WHAT YOU ARE ASKED TO DO: Look through the records below and copy each line that includes the word "computer".

RECORDS SHOWN:
---*---

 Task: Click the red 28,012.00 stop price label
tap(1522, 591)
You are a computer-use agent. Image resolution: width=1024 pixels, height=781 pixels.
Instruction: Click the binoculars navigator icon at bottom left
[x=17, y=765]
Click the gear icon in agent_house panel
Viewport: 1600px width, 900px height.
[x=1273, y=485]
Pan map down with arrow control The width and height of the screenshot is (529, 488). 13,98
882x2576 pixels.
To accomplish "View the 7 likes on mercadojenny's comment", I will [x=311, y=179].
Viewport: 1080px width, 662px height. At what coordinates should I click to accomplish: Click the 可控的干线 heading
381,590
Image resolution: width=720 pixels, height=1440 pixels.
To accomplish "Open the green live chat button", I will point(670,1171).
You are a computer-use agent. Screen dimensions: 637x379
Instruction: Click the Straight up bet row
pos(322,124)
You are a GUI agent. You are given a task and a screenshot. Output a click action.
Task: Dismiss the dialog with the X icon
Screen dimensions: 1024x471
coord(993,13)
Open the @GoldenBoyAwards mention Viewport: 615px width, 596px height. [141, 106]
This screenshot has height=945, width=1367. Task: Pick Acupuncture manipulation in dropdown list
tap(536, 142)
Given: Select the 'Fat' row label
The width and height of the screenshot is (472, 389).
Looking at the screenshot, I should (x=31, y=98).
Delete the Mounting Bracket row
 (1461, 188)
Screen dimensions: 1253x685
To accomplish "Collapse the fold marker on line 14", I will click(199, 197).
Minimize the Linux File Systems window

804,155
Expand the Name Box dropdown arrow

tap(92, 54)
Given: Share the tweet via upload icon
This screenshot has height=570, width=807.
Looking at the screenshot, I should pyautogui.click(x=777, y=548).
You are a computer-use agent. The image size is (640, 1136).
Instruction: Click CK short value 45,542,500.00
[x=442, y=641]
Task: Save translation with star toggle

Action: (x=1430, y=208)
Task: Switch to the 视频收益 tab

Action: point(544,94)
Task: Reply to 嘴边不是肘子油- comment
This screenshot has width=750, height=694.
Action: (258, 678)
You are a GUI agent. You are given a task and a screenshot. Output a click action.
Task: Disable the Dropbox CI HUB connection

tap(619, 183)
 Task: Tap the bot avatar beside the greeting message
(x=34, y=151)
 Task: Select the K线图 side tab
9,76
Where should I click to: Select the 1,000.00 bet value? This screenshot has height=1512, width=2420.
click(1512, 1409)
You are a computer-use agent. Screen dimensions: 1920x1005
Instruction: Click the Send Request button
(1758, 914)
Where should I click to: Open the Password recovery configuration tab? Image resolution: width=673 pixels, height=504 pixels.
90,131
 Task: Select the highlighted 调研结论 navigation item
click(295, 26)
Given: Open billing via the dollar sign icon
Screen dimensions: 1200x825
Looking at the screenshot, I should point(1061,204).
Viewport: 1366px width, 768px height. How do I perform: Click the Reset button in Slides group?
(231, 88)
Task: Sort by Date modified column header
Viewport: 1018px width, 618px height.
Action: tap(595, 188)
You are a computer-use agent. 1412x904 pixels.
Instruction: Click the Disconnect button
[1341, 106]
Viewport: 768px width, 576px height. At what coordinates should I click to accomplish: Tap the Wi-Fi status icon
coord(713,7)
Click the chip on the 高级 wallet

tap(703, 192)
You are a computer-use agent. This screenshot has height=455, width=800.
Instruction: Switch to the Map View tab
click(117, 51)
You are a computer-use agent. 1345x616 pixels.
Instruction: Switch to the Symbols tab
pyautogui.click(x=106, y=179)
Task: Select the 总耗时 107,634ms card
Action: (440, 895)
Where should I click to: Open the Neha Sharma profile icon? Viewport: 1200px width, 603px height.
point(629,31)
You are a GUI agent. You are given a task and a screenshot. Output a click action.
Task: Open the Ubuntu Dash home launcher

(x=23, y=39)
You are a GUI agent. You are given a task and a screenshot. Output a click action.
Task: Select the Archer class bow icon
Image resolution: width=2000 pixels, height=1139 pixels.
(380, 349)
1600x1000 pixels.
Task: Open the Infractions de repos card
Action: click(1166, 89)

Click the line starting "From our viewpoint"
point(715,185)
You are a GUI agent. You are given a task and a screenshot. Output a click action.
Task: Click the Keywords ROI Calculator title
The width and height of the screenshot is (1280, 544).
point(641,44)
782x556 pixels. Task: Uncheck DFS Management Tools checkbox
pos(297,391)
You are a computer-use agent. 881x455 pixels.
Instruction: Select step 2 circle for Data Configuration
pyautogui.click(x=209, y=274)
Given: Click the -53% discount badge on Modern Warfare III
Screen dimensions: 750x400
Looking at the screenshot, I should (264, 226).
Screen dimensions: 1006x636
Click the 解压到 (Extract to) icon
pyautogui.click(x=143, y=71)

---*---

FINISHED EXERCISE:
You are a computer-use agent. Image resolution: width=1024 pixels, height=781 pixels.
You are a computer-use agent. Screen dimensions: 637x379
You are a computer-use agent. The image size is (640, 1136).
You are a computer-use agent. Screen dimensions: 1920x1005
You are a computer-use agent. 1412x904 pixels.
You are a computer-use agent. This screenshot has height=455, width=800.
You are a computer-use agent. 1345x616 pixels.
You are a computer-use agent. 881x455 pixels.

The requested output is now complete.